(originally posted on my other blog, hybrid tumbleweed, 02-24-2006)
I have just finished reading Salman Rushdie's The Satanic Verses. It is truly one of the best novels I have read in a long time. And it deals very much with issues of cultural hybridity. Indeed, it is not unlike a case study of the many sides of hybridity, of identities (re)formed by external and internal forces.
Anyway, since so much has been written about this and Rushdie's other novels already, I will not write a review here. What I will do, however, is write briefly about the issue of people's discomfort with issues of hybridity.
People have been, and many continue to be, scared of any sort of racial and/or cultural mixture. In ancient times there were strict, sometimes explicit and strongly enforced rules against miscegenation. These fears continued well into colonial times (and in some quarters to this day). Of course mixture often occurred. Some continue to be very uncomfortable with hybridity. It seems most people feel uncomfortable outside of homogeneous environments. Heterogeneity upsets their notions of themselves, of their reality, messes with their worldviews.

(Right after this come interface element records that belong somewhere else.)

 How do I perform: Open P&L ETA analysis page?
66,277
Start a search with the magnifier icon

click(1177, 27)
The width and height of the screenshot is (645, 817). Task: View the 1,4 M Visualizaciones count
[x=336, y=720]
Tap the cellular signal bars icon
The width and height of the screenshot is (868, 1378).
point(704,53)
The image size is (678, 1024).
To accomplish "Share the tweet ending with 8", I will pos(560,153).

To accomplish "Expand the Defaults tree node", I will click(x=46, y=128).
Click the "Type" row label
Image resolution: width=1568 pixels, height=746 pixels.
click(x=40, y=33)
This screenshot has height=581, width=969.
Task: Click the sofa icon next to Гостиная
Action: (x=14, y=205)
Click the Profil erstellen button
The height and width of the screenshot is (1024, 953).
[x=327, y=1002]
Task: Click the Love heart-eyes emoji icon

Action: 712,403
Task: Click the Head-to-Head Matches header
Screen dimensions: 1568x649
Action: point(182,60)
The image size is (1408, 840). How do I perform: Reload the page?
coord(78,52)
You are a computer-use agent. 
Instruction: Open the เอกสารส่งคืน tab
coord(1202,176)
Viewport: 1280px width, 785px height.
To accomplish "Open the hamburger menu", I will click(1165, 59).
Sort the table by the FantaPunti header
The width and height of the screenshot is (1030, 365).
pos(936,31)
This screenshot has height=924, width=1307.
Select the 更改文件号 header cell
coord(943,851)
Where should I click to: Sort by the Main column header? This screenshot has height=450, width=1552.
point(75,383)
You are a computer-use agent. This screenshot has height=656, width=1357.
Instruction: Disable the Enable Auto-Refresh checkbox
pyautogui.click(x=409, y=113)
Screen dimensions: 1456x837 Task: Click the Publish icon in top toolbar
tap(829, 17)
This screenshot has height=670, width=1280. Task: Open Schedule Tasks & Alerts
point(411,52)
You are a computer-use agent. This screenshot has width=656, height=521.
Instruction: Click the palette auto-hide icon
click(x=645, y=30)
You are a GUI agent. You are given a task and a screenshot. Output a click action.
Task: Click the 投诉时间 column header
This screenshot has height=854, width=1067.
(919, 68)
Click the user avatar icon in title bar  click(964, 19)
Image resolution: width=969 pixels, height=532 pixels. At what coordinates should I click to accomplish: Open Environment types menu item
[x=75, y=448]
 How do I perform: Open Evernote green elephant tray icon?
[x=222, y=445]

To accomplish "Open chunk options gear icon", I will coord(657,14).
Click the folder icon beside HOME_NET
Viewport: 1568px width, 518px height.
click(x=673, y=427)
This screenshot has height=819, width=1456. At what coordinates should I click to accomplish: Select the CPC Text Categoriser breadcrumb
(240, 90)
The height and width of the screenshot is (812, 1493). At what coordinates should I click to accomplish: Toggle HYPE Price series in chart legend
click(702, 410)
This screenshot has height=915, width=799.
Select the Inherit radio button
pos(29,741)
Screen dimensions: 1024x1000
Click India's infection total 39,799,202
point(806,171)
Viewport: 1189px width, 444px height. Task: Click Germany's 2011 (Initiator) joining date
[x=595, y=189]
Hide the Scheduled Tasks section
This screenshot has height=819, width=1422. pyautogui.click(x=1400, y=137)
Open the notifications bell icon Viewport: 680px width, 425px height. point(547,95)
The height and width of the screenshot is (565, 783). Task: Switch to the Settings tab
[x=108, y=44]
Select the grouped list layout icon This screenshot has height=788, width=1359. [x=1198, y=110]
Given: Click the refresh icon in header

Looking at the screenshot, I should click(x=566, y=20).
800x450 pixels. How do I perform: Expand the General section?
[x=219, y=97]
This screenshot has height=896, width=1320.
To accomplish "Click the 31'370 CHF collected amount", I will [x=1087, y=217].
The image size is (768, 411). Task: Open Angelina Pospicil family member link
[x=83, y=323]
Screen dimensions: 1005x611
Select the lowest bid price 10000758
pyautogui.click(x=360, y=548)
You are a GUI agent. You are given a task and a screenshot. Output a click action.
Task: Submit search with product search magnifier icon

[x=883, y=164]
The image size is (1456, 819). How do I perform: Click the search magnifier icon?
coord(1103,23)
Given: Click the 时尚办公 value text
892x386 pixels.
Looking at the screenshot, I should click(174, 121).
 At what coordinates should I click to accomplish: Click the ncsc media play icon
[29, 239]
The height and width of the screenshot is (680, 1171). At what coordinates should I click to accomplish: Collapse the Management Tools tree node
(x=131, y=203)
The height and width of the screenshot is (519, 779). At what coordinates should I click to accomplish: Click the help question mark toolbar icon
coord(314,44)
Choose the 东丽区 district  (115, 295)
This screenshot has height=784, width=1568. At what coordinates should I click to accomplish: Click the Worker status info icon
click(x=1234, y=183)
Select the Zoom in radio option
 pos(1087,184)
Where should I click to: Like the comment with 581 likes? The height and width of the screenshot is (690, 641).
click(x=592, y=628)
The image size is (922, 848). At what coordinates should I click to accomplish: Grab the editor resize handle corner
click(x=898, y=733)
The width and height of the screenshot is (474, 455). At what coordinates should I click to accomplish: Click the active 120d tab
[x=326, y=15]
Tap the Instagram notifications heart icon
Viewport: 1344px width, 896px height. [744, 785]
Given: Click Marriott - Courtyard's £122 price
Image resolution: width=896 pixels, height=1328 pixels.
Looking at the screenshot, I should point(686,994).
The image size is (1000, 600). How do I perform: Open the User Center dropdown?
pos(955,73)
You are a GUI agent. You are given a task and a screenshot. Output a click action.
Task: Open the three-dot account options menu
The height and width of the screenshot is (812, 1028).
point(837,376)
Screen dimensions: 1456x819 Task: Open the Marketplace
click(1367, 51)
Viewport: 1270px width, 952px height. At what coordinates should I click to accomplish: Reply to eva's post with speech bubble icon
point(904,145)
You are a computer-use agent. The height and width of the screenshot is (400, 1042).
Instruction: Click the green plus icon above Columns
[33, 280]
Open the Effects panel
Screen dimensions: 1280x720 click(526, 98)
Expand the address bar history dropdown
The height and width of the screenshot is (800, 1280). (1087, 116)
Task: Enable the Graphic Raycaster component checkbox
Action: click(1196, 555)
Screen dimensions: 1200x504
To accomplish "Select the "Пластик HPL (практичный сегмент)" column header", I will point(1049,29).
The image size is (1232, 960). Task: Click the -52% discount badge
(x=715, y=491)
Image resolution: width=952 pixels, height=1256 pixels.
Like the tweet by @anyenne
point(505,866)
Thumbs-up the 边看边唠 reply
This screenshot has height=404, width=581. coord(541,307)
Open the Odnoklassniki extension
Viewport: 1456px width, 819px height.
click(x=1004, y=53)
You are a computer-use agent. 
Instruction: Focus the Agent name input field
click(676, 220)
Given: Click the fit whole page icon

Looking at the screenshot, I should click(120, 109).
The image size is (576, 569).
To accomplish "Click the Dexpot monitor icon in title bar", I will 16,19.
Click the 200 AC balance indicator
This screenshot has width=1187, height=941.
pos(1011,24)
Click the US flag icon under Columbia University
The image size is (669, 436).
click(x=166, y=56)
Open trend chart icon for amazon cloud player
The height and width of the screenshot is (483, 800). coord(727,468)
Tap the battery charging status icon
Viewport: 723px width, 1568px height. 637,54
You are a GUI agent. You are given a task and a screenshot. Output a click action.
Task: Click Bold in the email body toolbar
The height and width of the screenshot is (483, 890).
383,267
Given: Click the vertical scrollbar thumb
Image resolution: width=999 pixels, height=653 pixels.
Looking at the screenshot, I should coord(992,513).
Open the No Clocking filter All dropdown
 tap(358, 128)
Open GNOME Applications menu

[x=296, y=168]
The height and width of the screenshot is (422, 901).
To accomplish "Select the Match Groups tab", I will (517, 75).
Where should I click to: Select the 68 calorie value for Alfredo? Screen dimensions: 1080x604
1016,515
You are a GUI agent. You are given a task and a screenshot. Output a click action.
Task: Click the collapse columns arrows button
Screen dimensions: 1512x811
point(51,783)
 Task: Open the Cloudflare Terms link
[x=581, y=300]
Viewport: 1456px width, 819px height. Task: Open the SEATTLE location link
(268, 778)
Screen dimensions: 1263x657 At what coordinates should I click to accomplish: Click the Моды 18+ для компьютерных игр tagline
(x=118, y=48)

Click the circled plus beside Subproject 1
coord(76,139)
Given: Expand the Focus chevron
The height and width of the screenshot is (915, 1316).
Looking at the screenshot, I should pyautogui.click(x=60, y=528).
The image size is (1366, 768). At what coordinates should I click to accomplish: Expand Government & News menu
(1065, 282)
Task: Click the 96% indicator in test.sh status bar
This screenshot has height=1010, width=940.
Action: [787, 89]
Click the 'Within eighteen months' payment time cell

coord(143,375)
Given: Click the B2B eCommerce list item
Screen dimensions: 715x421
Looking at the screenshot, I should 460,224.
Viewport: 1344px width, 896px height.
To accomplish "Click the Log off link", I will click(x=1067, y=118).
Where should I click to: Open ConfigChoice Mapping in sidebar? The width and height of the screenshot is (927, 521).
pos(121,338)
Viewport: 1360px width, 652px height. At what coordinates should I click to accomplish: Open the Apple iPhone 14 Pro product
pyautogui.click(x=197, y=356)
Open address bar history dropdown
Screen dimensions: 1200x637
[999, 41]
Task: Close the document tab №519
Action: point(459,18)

People often have fierce notions, among other things, of the purity of their race, language, culture, and religion.
A quote from Daniel Defoe's The History of the Devil at the opening of The Satanic Verses, illustrates the extent of humanity's historical discomfort with hybridities.
Satan, being thus confined to a vagabond, wandering, unsettled condition, is without any certain abode; for though he has, in consequence of his angelic nature, a kind of empire in the liquid waste or air, yet this is certainly part of his punishment, that he is... without any fixed place, or space, allowed him to rest the sole of his foot upon.
The state of being without roots, of wandering 'without any certain abode', is seen as punishment befitting Satan himself. The word 'vagabond' also carries negative connotations. Rushdie elsewhere has said that he sometimes thinks roots "are a conservative myth, designed to keep us in our places" (Shame, p.86). This makes a great deal of sense to me. It is a matter of control, of power.
I don't think the plant/root metaphor is relevant to modern society. I recently thought of a more apt metaphor, but since I am trying to recall it now, it eludes me. Sorry. The point is, however, that we need not have roots, but we DO need to have, and build, connections.